TASK OBJECTIVE:
Which lines of the entries below run from the one holding "Open the Helm section icon" to the one holding "Viewport: 1483px width, 812px height.", inclusive? Set down exactly those lines and no others.

━━━ EXTRACTED MATERIAL

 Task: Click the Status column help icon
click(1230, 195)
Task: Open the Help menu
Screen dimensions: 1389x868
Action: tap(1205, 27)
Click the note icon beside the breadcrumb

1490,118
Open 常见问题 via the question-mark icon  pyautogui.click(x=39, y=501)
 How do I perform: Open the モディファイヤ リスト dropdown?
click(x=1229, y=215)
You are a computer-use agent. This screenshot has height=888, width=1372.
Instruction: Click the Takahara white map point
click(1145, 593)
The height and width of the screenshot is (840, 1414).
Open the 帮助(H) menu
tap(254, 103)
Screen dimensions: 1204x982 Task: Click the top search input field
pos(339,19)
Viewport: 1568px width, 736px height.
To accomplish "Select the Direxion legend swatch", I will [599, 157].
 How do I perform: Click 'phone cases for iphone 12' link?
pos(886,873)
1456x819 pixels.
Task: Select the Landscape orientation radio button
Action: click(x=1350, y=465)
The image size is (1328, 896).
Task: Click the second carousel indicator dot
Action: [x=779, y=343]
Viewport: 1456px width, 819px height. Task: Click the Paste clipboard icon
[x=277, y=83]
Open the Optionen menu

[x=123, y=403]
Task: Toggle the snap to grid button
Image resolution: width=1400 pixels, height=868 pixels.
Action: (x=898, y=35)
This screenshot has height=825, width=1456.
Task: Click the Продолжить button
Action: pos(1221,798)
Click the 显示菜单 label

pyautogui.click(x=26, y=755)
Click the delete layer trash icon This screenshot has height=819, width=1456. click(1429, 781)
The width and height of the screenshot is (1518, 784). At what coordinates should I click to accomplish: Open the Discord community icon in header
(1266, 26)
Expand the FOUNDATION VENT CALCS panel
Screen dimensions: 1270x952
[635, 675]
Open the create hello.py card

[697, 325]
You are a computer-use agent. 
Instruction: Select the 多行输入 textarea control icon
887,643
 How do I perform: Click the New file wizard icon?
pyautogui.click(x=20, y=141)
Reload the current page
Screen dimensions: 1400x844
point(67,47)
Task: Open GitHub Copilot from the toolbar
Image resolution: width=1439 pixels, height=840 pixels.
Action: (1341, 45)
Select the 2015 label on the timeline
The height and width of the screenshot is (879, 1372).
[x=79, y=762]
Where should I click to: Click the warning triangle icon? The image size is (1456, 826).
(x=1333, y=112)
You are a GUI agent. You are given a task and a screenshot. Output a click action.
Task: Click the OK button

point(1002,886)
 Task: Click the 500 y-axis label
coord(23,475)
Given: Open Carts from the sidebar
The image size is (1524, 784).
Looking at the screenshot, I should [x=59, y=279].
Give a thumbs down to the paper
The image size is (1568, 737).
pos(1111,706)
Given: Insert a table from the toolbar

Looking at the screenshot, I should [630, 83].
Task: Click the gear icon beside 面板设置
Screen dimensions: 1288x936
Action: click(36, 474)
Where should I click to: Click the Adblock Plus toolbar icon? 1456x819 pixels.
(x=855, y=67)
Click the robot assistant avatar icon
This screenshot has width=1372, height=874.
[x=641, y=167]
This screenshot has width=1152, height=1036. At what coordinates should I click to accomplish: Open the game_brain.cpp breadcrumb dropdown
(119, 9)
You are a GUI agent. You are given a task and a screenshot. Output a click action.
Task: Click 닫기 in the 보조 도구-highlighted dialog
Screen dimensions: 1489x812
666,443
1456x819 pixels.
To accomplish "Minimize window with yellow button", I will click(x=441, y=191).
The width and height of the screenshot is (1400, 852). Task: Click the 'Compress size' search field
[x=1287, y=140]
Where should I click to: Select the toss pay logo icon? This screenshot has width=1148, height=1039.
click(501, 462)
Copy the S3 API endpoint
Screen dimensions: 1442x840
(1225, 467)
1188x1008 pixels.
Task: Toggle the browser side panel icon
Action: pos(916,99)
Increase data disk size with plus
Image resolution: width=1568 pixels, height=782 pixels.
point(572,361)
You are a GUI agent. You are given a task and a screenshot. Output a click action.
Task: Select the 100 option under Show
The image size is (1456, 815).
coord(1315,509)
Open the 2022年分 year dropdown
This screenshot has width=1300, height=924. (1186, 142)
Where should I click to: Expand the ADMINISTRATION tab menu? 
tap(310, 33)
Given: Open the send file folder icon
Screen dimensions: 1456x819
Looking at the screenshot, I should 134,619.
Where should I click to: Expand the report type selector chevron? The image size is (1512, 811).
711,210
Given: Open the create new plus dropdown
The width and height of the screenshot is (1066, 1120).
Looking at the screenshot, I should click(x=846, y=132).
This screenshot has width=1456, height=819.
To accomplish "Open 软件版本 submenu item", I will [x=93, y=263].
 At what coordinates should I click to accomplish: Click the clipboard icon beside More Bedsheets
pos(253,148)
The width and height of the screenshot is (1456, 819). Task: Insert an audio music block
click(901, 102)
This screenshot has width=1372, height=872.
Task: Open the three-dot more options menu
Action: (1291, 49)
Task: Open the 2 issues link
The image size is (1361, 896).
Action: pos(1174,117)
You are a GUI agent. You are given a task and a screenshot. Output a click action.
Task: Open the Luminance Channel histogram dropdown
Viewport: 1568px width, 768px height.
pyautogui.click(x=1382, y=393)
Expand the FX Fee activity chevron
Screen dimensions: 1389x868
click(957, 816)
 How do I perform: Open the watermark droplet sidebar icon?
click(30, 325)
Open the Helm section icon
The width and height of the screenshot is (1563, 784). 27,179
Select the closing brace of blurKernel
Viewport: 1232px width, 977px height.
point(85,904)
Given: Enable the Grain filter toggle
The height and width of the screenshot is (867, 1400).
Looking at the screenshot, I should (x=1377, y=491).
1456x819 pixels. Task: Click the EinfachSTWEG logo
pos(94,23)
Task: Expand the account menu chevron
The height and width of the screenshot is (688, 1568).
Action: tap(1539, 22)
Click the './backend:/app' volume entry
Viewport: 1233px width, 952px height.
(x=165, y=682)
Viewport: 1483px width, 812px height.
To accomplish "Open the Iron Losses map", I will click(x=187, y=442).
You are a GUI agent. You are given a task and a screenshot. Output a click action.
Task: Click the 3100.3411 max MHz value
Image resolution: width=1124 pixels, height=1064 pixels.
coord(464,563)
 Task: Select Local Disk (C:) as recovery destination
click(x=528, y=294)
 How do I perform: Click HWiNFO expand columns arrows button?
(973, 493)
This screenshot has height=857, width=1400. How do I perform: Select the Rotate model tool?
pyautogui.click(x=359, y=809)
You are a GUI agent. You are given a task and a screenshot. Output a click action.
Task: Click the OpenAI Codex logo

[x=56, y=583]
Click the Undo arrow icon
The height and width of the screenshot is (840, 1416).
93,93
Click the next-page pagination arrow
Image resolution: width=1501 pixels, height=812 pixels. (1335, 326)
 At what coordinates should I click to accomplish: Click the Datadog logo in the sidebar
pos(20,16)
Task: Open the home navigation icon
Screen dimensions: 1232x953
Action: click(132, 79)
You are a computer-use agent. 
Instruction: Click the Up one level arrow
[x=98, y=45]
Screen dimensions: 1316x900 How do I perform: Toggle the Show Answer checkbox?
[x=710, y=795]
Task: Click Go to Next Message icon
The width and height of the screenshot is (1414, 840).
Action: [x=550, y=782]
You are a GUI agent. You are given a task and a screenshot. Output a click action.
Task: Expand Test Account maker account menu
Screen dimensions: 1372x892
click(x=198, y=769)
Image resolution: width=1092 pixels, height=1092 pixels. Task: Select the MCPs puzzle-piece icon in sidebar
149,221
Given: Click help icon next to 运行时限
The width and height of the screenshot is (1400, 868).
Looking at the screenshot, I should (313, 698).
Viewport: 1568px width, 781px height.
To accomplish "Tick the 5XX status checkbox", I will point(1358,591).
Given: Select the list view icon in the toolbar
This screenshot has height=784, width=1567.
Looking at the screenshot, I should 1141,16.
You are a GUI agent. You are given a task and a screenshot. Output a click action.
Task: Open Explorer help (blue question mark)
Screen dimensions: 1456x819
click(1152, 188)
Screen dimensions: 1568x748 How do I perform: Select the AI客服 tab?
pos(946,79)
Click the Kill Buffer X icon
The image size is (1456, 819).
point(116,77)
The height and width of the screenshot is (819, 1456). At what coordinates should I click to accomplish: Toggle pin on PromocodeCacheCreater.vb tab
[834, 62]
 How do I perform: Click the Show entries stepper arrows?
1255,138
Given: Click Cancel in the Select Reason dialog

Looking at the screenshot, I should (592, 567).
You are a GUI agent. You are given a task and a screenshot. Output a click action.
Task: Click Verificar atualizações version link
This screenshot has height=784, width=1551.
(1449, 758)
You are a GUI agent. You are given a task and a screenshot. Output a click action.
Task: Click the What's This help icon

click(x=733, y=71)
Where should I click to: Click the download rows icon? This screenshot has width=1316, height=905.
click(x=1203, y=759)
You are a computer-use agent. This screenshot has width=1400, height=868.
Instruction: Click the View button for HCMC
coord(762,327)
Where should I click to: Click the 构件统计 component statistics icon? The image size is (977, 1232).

━━━━━━

WRITTEN SOLUTION:
Open the Helm section icon
The width and height of the screenshot is (1563, 784). 27,179
Select the closing brace of blurKernel
Viewport: 1232px width, 977px height.
point(85,904)
Given: Enable the Grain filter toggle
The height and width of the screenshot is (867, 1400).
Looking at the screenshot, I should (x=1377, y=491).
1456x819 pixels. Task: Click the EinfachSTWEG logo
pos(94,23)
Task: Expand the account menu chevron
The height and width of the screenshot is (688, 1568).
Action: tap(1539, 22)
Click the './backend:/app' volume entry
Viewport: 1233px width, 952px height.
(x=165, y=682)
Viewport: 1483px width, 812px height.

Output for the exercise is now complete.